Reproduce the stretch of records below, from the line containing "Given: Go to 播放器管理 in the sidebar" through the line containing "Click the horizontal", with both of those lines included. Give nothing else.

----------------

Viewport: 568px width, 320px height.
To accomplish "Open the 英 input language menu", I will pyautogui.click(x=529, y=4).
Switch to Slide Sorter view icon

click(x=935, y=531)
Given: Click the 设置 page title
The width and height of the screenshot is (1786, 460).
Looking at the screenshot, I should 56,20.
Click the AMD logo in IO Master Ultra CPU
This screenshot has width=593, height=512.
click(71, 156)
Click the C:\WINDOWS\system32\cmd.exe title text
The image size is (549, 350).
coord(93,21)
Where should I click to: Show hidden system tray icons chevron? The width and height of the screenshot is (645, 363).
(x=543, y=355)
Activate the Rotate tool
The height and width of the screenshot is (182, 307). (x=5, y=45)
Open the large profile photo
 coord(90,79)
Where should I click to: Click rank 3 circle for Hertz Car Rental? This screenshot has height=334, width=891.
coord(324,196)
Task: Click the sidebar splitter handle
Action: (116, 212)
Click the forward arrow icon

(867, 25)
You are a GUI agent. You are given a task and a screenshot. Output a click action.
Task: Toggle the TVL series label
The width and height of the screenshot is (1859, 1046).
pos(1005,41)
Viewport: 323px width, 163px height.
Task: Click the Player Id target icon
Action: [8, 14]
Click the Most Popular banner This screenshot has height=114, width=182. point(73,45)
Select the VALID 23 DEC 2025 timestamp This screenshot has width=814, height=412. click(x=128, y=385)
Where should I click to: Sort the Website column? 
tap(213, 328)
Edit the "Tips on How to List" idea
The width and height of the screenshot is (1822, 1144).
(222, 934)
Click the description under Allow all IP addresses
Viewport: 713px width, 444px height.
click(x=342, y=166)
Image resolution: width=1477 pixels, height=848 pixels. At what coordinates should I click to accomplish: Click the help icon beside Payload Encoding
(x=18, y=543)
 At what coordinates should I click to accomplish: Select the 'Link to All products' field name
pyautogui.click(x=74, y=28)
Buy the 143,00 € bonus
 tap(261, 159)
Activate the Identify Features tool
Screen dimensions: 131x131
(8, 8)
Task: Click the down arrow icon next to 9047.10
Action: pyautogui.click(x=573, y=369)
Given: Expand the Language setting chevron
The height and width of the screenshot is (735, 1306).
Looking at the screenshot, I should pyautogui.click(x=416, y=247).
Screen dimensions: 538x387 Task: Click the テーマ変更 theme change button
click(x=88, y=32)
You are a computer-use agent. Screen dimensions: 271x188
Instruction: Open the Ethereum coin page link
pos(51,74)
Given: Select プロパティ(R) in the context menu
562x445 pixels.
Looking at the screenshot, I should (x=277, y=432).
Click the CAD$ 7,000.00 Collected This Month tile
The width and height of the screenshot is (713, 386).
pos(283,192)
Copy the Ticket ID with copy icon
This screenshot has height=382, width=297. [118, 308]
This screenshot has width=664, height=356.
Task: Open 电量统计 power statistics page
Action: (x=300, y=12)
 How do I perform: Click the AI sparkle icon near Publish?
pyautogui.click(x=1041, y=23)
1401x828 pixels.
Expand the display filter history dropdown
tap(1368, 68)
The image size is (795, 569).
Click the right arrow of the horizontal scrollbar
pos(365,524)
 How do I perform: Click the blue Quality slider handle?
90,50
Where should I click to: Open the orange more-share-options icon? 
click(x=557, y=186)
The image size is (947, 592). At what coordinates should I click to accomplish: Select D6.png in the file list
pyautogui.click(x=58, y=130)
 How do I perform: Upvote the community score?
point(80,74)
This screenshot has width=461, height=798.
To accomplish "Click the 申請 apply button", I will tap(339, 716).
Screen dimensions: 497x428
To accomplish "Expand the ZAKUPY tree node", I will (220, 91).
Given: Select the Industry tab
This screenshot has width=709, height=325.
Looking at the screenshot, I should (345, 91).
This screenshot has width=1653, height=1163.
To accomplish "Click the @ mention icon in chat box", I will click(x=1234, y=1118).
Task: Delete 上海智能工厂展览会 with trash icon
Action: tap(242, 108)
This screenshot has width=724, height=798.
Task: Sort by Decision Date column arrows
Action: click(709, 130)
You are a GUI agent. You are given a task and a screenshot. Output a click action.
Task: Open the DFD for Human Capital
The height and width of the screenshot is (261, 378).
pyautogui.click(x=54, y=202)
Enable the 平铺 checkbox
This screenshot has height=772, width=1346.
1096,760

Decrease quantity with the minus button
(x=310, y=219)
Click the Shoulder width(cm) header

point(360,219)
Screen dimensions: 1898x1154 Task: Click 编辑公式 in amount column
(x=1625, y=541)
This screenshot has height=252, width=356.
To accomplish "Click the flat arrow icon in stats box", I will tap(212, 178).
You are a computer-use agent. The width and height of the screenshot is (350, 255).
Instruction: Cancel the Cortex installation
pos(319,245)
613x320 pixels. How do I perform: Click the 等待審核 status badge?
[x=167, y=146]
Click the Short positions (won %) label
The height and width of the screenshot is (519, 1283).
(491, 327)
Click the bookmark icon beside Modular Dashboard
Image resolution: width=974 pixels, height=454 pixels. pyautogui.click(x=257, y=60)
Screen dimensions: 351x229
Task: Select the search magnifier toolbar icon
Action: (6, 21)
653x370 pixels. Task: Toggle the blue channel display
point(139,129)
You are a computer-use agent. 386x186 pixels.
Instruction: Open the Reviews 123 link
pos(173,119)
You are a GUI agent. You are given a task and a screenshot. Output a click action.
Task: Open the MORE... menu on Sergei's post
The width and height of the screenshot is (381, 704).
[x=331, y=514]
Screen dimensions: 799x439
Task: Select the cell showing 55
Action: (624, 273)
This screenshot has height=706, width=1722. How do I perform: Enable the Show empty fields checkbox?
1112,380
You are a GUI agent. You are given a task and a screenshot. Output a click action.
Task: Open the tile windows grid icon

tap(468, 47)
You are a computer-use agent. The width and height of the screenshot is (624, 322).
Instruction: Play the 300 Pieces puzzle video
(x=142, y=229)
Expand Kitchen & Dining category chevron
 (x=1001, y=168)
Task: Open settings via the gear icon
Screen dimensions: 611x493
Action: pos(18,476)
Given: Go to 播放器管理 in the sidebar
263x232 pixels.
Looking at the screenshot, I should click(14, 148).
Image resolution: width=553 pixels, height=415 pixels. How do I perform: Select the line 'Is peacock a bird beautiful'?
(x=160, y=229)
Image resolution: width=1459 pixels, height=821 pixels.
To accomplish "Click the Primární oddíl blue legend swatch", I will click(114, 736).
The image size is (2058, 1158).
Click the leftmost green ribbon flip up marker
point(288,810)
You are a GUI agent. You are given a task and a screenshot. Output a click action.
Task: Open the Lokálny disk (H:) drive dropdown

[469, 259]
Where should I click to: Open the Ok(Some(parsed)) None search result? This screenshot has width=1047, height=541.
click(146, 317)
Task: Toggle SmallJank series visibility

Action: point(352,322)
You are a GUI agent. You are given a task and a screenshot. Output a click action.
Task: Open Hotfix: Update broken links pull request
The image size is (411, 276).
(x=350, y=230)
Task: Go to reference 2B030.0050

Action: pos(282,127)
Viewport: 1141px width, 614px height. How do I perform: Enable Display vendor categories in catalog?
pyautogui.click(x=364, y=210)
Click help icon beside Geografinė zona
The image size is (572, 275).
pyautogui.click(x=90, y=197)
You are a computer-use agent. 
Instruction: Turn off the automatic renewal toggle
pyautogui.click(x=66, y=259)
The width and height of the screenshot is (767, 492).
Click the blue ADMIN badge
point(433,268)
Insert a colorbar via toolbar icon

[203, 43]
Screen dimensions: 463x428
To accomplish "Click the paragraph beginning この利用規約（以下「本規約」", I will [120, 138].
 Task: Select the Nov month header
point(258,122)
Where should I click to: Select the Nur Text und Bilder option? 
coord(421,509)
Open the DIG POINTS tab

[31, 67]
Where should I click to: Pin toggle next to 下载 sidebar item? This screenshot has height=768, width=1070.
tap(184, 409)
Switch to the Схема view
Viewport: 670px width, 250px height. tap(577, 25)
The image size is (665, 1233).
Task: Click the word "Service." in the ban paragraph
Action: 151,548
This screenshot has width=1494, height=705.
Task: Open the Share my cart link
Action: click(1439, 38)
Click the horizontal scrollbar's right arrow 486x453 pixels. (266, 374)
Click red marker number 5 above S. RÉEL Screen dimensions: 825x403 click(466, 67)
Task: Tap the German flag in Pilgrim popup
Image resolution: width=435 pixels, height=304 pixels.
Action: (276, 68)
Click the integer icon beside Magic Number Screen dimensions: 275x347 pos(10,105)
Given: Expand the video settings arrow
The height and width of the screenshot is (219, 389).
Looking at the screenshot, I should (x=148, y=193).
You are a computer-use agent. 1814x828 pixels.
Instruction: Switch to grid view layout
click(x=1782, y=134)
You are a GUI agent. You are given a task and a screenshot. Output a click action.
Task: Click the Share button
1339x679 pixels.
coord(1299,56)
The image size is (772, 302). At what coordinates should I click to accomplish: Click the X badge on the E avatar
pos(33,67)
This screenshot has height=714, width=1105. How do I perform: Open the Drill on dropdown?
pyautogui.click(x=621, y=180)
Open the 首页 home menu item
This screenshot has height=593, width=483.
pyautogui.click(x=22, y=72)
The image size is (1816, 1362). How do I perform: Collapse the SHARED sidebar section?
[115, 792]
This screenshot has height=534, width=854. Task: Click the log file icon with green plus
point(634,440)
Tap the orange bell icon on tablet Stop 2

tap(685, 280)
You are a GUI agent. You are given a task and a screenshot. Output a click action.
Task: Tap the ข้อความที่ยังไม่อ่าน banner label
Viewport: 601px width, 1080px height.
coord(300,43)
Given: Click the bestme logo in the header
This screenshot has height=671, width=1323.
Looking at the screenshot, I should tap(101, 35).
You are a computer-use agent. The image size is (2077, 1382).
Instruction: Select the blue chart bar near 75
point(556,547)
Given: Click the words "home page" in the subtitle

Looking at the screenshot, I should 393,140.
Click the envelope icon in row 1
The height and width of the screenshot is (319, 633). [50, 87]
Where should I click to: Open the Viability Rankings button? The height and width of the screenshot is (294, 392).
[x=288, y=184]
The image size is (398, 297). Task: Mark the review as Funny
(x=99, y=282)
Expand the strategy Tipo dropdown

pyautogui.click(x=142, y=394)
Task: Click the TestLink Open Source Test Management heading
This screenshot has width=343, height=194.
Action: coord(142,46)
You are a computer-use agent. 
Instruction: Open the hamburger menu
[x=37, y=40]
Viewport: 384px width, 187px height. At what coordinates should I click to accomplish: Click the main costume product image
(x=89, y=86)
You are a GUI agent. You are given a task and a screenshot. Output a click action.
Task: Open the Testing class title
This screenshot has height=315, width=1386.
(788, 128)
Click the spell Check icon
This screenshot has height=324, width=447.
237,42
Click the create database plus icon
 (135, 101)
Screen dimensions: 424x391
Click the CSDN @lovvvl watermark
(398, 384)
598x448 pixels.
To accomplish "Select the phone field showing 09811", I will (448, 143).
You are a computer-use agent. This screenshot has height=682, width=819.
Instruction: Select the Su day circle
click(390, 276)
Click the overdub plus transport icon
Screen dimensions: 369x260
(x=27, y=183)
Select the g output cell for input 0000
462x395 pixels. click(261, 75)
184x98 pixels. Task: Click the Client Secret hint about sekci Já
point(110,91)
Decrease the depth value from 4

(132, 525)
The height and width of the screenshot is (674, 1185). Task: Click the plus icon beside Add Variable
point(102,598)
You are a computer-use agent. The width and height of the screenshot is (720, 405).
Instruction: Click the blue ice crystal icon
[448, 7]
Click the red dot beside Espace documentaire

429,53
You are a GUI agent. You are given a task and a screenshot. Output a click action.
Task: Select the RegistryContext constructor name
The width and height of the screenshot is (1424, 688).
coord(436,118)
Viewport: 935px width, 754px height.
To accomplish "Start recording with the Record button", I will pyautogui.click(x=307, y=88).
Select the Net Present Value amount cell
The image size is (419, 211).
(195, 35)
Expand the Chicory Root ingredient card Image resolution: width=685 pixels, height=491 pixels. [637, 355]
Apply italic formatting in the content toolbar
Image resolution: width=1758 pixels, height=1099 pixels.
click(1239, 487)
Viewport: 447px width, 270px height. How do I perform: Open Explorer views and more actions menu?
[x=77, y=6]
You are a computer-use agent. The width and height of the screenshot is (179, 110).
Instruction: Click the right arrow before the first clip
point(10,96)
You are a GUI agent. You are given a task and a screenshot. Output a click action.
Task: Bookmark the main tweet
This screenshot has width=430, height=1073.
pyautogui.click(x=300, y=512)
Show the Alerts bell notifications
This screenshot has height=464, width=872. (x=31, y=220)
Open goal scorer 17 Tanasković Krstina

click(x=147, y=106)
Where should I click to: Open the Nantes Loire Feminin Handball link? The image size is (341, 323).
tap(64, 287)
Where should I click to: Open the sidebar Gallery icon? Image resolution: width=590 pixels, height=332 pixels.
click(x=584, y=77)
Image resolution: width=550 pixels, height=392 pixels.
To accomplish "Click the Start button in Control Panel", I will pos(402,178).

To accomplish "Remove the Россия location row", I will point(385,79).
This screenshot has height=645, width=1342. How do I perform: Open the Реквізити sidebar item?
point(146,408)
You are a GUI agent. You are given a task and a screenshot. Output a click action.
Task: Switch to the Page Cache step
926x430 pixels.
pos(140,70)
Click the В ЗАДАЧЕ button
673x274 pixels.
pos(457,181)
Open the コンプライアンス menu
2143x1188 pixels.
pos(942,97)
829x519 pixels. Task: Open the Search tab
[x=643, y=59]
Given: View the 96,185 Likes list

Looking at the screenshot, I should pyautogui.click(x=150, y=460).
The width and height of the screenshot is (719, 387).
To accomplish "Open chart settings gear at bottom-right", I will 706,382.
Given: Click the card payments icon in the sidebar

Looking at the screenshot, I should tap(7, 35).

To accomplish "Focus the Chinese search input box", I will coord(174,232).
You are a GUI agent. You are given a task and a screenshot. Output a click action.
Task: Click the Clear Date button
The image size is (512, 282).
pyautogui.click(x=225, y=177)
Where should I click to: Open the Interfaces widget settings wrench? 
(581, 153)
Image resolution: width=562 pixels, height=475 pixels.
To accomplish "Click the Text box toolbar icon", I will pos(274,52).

----------------

* Answer *
Given: Go to 播放器管理 in the sidebar
263x232 pixels.
Looking at the screenshot, I should click(14, 148).
Image resolution: width=553 pixels, height=415 pixels. How do I perform: Select the line 'Is peacock a bird beautiful'?
(x=160, y=229)
Image resolution: width=1459 pixels, height=821 pixels.
To accomplish "Click the Primární oddíl blue legend swatch", I will click(114, 736).
The image size is (2058, 1158).
Click the leftmost green ribbon flip up marker
point(288,810)
You are a GUI agent. You are given a task and a screenshot. Output a click action.
Task: Open the Lokálny disk (H:) drive dropdown

[469, 259]
Where should I click to: Open the Ok(Some(parsed)) None search result? This screenshot has width=1047, height=541.
click(146, 317)
Task: Toggle SmallJank series visibility

Action: point(352,322)
You are a GUI agent. You are given a task and a screenshot. Output a click action.
Task: Open Hotfix: Update broken links pull request
The image size is (411, 276).
(x=350, y=230)
Task: Go to reference 2B030.0050

Action: pos(282,127)
Viewport: 1141px width, 614px height. How do I perform: Enable Display vendor categories in catalog?
pyautogui.click(x=364, y=210)
Click help icon beside Geografinė zona
The image size is (572, 275).
pyautogui.click(x=90, y=197)
You are a computer-use agent. 
Instruction: Turn off the automatic renewal toggle
pyautogui.click(x=66, y=259)
The width and height of the screenshot is (767, 492).
Click the blue ADMIN badge
point(433,268)
Insert a colorbar via toolbar icon

[203, 43]
Screen dimensions: 463x428
To accomplish "Click the paragraph beginning この利用規約（以下「本規約」", I will [120, 138].
 Task: Select the Nov month header
point(258,122)
Where should I click to: Select the Nur Text und Bilder option? 
coord(421,509)
Open the DIG POINTS tab

[31, 67]
Where should I click to: Pin toggle next to 下载 sidebar item? This screenshot has height=768, width=1070.
tap(184, 409)
Switch to the Схема view
Viewport: 670px width, 250px height. tap(577, 25)
The image size is (665, 1233).
Task: Click the word "Service." in the ban paragraph
Action: 151,548
This screenshot has width=1494, height=705.
Task: Open the Share my cart link
Action: click(1439, 38)
Click the horizontal scrollbar's right arrow 486x453 pixels. (266, 374)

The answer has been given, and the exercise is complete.